Repeat the records below word for word, from the line containing "coordinates (1400, 493)." down to the line containing "center [24, 221].", both of those lines included.

Record extracts: Begin

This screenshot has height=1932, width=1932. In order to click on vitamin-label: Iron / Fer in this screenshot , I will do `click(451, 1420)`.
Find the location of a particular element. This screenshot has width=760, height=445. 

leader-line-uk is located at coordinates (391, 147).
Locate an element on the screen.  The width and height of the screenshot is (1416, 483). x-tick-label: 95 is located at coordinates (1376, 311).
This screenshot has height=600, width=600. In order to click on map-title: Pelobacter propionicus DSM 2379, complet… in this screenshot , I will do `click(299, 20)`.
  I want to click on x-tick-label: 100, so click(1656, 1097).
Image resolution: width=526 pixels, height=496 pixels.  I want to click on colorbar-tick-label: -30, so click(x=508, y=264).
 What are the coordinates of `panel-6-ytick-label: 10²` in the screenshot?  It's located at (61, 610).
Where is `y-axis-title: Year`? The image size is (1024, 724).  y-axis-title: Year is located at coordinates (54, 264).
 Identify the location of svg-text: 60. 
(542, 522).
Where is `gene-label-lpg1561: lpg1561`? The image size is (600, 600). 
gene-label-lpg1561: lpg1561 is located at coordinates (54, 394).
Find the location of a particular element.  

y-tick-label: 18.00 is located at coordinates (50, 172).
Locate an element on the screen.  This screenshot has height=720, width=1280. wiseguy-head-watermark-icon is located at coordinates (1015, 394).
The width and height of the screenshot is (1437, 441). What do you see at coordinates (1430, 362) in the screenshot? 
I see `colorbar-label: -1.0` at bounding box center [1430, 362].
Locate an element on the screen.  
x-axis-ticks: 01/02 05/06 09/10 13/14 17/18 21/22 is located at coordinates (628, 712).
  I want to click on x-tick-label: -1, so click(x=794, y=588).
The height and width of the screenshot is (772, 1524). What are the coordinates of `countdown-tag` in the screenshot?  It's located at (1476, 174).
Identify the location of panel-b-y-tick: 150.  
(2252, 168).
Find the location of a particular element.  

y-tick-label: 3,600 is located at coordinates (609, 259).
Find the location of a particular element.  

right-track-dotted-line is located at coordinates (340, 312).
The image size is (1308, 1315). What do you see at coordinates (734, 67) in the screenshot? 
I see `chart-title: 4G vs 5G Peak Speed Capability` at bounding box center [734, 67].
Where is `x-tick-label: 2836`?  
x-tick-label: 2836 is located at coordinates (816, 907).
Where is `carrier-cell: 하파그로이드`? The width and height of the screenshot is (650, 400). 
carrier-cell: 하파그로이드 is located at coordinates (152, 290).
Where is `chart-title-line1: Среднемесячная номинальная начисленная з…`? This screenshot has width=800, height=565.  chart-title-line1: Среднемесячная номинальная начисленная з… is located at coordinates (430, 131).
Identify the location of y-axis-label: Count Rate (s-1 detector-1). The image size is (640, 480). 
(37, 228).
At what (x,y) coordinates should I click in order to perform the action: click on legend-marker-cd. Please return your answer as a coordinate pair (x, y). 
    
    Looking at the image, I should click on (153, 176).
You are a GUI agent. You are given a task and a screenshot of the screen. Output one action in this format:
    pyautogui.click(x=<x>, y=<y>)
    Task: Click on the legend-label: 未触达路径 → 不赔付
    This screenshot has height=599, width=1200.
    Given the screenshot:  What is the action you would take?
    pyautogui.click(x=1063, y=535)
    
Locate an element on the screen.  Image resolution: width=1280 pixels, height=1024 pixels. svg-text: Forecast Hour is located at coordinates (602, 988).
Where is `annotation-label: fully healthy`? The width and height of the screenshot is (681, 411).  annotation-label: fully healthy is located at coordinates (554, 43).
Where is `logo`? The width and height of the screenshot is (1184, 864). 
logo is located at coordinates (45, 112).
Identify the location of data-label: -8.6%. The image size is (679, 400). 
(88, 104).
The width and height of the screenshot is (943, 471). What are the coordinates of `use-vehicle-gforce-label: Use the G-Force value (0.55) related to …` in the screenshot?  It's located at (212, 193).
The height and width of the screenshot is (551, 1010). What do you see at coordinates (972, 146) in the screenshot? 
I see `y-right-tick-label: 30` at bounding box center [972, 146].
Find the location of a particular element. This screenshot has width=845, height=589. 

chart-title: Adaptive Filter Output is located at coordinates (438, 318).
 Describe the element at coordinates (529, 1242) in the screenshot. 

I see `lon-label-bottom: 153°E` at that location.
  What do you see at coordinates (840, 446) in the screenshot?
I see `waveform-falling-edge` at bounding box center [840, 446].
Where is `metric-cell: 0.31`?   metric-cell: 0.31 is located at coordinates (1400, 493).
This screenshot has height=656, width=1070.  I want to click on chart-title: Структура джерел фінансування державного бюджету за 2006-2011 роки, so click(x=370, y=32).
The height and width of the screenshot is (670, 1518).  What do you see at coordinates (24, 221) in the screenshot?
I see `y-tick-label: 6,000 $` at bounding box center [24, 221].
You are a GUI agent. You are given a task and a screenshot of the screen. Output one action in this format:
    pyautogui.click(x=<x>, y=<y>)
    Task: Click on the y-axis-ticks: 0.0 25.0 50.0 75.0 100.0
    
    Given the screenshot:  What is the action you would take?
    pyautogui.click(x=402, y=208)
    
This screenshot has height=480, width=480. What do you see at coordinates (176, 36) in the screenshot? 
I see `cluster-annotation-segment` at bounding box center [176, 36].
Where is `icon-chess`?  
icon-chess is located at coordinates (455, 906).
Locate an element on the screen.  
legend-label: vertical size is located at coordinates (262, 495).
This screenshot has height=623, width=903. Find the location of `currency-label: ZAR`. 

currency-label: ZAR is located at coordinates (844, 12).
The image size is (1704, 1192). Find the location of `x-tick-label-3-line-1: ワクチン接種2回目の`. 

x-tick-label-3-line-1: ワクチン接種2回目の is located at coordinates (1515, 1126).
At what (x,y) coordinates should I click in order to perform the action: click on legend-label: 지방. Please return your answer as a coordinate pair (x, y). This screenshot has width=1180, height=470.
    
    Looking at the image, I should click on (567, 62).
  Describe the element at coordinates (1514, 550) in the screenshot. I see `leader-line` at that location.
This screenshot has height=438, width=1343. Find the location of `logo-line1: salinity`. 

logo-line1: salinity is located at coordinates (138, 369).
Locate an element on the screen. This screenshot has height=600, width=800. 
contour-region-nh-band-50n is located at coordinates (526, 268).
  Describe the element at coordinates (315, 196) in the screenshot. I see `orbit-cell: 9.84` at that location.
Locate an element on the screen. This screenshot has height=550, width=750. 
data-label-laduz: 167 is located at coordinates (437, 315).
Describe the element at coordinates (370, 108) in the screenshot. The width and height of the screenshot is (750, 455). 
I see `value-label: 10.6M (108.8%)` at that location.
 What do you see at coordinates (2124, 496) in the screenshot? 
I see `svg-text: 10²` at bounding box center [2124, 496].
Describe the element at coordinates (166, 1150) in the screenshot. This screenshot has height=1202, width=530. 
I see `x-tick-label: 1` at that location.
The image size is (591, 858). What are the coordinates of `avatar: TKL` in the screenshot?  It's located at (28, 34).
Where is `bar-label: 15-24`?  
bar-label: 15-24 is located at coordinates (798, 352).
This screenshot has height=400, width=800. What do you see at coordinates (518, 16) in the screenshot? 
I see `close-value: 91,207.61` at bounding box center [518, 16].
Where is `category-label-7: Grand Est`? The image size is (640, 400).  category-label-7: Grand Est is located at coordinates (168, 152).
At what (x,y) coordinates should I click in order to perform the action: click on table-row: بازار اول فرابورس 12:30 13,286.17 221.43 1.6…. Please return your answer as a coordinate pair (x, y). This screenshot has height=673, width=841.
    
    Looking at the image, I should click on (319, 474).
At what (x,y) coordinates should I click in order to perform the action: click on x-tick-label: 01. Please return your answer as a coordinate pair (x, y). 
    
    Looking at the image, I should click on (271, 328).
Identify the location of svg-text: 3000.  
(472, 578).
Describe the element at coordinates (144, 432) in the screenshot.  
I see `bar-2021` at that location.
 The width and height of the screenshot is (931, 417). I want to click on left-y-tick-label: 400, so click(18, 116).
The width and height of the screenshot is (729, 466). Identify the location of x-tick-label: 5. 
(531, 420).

Record extracts: End

◆ **Completed task**
Where is `metric-cell: 0.31`?   metric-cell: 0.31 is located at coordinates (1400, 493).
This screenshot has height=656, width=1070.  I want to click on chart-title: Структура джерел фінансування державного бюджету за 2006-2011 роки, so click(x=370, y=32).
The height and width of the screenshot is (670, 1518).  What do you see at coordinates (24, 221) in the screenshot?
I see `y-tick-label: 6,000 $` at bounding box center [24, 221].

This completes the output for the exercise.